EXTRACTED DATA ->
= = = = =

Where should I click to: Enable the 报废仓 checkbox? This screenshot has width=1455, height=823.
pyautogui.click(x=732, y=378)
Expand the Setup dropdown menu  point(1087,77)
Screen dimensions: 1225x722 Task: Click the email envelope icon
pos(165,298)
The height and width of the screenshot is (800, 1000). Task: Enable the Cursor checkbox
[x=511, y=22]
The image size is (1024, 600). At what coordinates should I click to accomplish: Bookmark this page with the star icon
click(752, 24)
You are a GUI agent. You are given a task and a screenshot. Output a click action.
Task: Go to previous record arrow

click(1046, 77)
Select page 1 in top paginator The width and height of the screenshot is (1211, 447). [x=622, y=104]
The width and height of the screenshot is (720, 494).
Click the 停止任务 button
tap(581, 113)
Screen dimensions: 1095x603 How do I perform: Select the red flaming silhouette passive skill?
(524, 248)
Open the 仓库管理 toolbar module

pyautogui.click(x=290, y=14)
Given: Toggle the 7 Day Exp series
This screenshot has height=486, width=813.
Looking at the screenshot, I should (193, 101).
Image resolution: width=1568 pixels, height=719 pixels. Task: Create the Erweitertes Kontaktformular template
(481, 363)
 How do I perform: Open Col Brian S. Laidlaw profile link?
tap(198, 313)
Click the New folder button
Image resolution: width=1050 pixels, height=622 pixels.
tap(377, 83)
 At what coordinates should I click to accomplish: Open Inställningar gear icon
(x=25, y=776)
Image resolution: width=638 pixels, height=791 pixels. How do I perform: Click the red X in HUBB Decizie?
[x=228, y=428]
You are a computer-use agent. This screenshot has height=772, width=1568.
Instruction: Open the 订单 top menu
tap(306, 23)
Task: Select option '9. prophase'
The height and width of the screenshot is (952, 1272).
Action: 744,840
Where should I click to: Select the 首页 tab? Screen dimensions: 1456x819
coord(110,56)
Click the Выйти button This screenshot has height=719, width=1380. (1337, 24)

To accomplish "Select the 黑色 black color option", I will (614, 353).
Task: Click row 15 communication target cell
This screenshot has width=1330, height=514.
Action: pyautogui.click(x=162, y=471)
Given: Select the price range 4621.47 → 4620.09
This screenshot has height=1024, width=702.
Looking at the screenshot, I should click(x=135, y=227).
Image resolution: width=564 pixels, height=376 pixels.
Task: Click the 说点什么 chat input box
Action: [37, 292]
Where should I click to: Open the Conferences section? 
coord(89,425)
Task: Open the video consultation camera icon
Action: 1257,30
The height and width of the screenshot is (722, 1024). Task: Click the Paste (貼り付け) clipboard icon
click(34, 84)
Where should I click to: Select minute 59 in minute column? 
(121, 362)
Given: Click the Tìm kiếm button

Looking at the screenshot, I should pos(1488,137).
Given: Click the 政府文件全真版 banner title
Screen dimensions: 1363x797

= = = = =

TASK DIRECTIONS -> Every line of the listing is to be returned exactly as given.

SOLUTION TO THIS EXERCISE ->
Where should I click to: Enable the 报废仓 checkbox? This screenshot has width=1455, height=823.
pyautogui.click(x=732, y=378)
Expand the Setup dropdown menu  point(1087,77)
Screen dimensions: 1225x722 Task: Click the email envelope icon
pos(165,298)
The height and width of the screenshot is (800, 1000). Task: Enable the Cursor checkbox
[x=511, y=22]
The image size is (1024, 600). At what coordinates should I click to accomplish: Bookmark this page with the star icon
click(752, 24)
You are a GUI agent. You are given a task and a screenshot. Output a click action.
Task: Go to previous record arrow

click(1046, 77)
Select page 1 in top paginator The width and height of the screenshot is (1211, 447). [x=622, y=104]
The width and height of the screenshot is (720, 494).
Click the 停止任务 button
tap(581, 113)
Screen dimensions: 1095x603 How do I perform: Select the red flaming silhouette passive skill?
(524, 248)
Open the 仓库管理 toolbar module

pyautogui.click(x=290, y=14)
Given: Toggle the 7 Day Exp series
This screenshot has height=486, width=813.
Looking at the screenshot, I should (193, 101).
Image resolution: width=1568 pixels, height=719 pixels. Task: Create the Erweitertes Kontaktformular template
(481, 363)
 How do I perform: Open Col Brian S. Laidlaw profile link?
tap(198, 313)
Click the New folder button
Image resolution: width=1050 pixels, height=622 pixels.
tap(377, 83)
 At what coordinates should I click to accomplish: Open Inställningar gear icon
(x=25, y=776)
Image resolution: width=638 pixels, height=791 pixels. How do I perform: Click the red X in HUBB Decizie?
[x=228, y=428]
You are a computer-use agent. This screenshot has height=772, width=1568.
Instruction: Open the 订单 top menu
tap(306, 23)
Task: Select option '9. prophase'
The height and width of the screenshot is (952, 1272).
Action: 744,840
Where should I click to: Select the 首页 tab? Screen dimensions: 1456x819
coord(110,56)
Click the Выйти button This screenshot has height=719, width=1380. (1337, 24)

To accomplish "Select the 黑色 black color option", I will (614, 353).
Task: Click row 15 communication target cell
This screenshot has width=1330, height=514.
Action: pyautogui.click(x=162, y=471)
Given: Select the price range 4621.47 → 4620.09
This screenshot has height=1024, width=702.
Looking at the screenshot, I should click(x=135, y=227).
Image resolution: width=564 pixels, height=376 pixels.
Task: Click the 说点什么 chat input box
Action: [37, 292]
Where should I click to: Open the Conferences section? 
coord(89,425)
Task: Open the video consultation camera icon
Action: 1257,30
The height and width of the screenshot is (722, 1024). Task: Click the Paste (貼り付け) clipboard icon
click(34, 84)
Where should I click to: Select minute 59 in minute column? 
(121, 362)
Given: Click the Tìm kiếm button

Looking at the screenshot, I should pos(1488,137).
Given: Click the 政府文件全真版 banner title
Screen dimensions: 1363x797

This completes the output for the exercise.